Where autos are concerned and cells are submerged, electrolysis produces hydrogen & oxygen, That is what explodes.

How daare you!?!

They say history doesn’t repeat itself, but it often rhymes.
I guess in you squint hard enough, “California” sort of rhymes with “Gomorrah.”

I’ve used a lot of lithium in grad school and later. When lithium catches fire, it’s nearly impossible to put it out, and it readily restarts. So you only run lithium reactions in a hood where it can burn out safely if it catches fire.

My friend was running a large lithium reaction (safely in a hood) that caught fire. Half a dozen of us sat around with CO2 fire extinguishers for nearly an hour, putting out the fire over and over. That’s why the fire dept rarely tries to put out an electric car. You just let it burn out, and try to keep the fire from spreading.

This plant in Monterey contained thousands of large storage Li batteries. I suspect that the fire dept will put the fire out many times over the next couple of weeks. There won’t be much left of the parts of the plant that stored the batteries.

The funny part; that fire has put more toxic chemicals into the Kali environment than all it’s ICE mobiles in the last five years.

Chernobyl 2.

BigRosieGreenbaum | January 18, 2025 at 10:57 pm

So Trump wins and they decide to trash Cali. Love how Newsom puts out a tweet that CA leads in green energy clean environment, etc. as all of these fires rage. He’s doing a really good job of polluting the atmosphere. Maybe Biden can give him a medal tomorrow

There is room for more clarity in the article and comments.

1) The unit of energy storage is the joule, not the watt. A watt is a rate of transmission. Batteries store joules, and wires transmit watts. No matter how many times this detail is written incorrectly, it is wrong every time.

2) The issue of non-emissions trucks in California (and thus Oregon and Washington) is much more serious and pernicious than it seems. The actual law went into effect on Jan. 1, 2025, but full compliance is not required until 2035. The serious and pernicious part is that permission to sell non-compliant trucks is dependent on the sale of compliant trucks.

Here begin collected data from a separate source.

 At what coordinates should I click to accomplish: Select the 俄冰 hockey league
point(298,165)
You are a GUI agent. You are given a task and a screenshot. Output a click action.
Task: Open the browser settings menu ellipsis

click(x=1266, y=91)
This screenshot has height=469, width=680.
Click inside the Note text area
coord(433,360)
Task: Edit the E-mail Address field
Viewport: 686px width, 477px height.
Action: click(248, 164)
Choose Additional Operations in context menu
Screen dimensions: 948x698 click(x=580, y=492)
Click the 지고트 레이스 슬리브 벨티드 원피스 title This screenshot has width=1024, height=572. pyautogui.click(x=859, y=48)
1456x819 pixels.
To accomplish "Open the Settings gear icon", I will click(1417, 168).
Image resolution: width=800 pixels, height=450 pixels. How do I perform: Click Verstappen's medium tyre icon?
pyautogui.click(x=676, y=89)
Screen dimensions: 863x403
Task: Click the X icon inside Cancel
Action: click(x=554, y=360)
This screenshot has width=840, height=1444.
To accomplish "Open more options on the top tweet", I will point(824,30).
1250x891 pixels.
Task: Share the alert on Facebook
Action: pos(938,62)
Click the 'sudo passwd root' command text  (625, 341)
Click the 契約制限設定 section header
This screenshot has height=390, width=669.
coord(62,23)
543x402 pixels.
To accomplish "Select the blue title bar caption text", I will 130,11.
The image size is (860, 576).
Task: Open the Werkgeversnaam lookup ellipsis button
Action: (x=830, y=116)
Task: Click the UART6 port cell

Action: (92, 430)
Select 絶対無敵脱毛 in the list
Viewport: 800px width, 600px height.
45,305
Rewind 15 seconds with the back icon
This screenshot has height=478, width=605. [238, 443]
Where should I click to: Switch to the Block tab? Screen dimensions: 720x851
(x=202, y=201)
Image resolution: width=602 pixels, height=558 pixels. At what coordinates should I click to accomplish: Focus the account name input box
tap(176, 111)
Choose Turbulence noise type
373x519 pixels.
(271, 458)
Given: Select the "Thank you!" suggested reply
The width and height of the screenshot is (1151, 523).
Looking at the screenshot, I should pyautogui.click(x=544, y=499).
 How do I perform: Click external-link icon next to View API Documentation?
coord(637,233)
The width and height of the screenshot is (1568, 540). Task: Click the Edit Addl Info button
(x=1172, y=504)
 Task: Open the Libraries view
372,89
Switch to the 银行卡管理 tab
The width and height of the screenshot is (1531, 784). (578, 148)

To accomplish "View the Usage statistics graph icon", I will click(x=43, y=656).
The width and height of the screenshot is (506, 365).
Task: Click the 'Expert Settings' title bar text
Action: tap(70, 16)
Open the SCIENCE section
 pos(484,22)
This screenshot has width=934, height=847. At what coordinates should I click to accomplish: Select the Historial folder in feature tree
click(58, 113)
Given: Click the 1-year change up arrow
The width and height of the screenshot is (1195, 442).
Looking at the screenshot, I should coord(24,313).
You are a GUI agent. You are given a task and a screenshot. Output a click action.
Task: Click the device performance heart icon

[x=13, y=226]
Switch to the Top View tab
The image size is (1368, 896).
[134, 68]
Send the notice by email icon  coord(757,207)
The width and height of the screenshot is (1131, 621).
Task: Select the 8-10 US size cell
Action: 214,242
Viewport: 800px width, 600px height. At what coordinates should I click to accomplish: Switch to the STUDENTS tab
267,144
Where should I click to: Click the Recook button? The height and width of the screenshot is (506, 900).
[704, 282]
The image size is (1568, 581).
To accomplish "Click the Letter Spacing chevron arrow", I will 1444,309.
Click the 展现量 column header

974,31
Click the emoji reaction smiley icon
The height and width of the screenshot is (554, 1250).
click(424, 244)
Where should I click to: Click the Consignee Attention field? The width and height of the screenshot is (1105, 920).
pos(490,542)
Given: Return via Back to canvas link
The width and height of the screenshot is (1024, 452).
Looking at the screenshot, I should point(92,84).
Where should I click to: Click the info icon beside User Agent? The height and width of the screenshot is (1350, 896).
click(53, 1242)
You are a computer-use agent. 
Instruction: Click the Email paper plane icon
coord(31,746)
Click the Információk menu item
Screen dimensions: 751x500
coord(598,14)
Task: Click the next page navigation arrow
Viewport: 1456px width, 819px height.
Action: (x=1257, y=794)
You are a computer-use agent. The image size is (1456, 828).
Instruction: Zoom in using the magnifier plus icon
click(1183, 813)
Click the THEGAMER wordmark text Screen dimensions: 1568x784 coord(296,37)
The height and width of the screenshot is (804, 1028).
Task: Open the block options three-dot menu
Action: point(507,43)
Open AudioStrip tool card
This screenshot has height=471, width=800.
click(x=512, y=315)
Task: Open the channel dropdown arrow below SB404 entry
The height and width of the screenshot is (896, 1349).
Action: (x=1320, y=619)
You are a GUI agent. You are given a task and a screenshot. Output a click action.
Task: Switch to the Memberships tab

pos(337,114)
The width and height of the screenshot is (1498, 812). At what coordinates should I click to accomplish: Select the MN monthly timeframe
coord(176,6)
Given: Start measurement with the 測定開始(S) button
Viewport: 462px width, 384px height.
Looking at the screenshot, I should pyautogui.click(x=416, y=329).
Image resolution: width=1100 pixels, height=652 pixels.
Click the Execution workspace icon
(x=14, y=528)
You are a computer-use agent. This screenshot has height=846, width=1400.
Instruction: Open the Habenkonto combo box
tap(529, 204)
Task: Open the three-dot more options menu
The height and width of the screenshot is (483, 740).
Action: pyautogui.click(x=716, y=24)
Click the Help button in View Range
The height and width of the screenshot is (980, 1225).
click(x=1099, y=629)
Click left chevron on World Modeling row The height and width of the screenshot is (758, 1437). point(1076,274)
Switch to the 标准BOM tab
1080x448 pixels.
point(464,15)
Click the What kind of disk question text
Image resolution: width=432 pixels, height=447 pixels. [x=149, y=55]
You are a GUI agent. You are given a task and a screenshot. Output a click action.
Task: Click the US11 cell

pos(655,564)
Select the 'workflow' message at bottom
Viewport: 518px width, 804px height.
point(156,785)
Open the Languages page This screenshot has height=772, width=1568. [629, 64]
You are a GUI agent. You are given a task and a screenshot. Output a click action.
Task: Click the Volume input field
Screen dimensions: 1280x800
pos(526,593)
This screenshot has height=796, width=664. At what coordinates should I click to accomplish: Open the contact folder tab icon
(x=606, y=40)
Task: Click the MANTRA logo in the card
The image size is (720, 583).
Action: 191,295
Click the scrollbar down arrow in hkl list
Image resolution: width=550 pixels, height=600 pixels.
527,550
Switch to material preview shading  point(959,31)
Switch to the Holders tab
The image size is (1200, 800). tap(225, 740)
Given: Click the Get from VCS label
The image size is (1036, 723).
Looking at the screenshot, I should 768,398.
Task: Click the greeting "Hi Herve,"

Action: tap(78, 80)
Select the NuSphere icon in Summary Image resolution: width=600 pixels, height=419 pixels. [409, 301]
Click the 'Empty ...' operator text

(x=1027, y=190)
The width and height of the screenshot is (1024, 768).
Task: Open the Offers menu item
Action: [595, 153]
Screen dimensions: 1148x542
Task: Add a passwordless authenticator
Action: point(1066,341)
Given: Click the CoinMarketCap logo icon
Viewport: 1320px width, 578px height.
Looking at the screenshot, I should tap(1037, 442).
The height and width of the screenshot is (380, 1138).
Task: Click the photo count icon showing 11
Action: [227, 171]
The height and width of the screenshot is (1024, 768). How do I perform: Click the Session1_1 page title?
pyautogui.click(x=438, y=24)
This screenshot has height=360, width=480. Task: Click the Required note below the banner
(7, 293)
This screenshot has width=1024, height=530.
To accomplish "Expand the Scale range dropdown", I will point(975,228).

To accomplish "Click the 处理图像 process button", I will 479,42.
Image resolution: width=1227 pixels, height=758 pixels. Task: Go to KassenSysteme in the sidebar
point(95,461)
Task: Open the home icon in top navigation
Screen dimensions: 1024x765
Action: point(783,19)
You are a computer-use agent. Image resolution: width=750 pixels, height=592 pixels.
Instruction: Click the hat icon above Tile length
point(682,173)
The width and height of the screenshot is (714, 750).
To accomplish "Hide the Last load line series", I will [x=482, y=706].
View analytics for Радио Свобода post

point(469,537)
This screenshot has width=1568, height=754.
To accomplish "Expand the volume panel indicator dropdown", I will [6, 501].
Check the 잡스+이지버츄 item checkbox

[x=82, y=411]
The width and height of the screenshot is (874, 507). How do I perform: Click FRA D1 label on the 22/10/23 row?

But there are no compliant trucks to sell, so no diesel trucks can be sold on the west coast as of 3 weeks ago.

Not sure the origins of the batteries, hardware or software used at the Moss Landing plant, but chyna will always be suspect. Either in physical infiltration ops, or by designing backdoors/Trojan horses into our infrastructure that they can easily exploit. That way, they can perpetrate incidents like this. Be sure to check the origins of your artichokes from now on, since that area is part of the artichoke capitol of the world.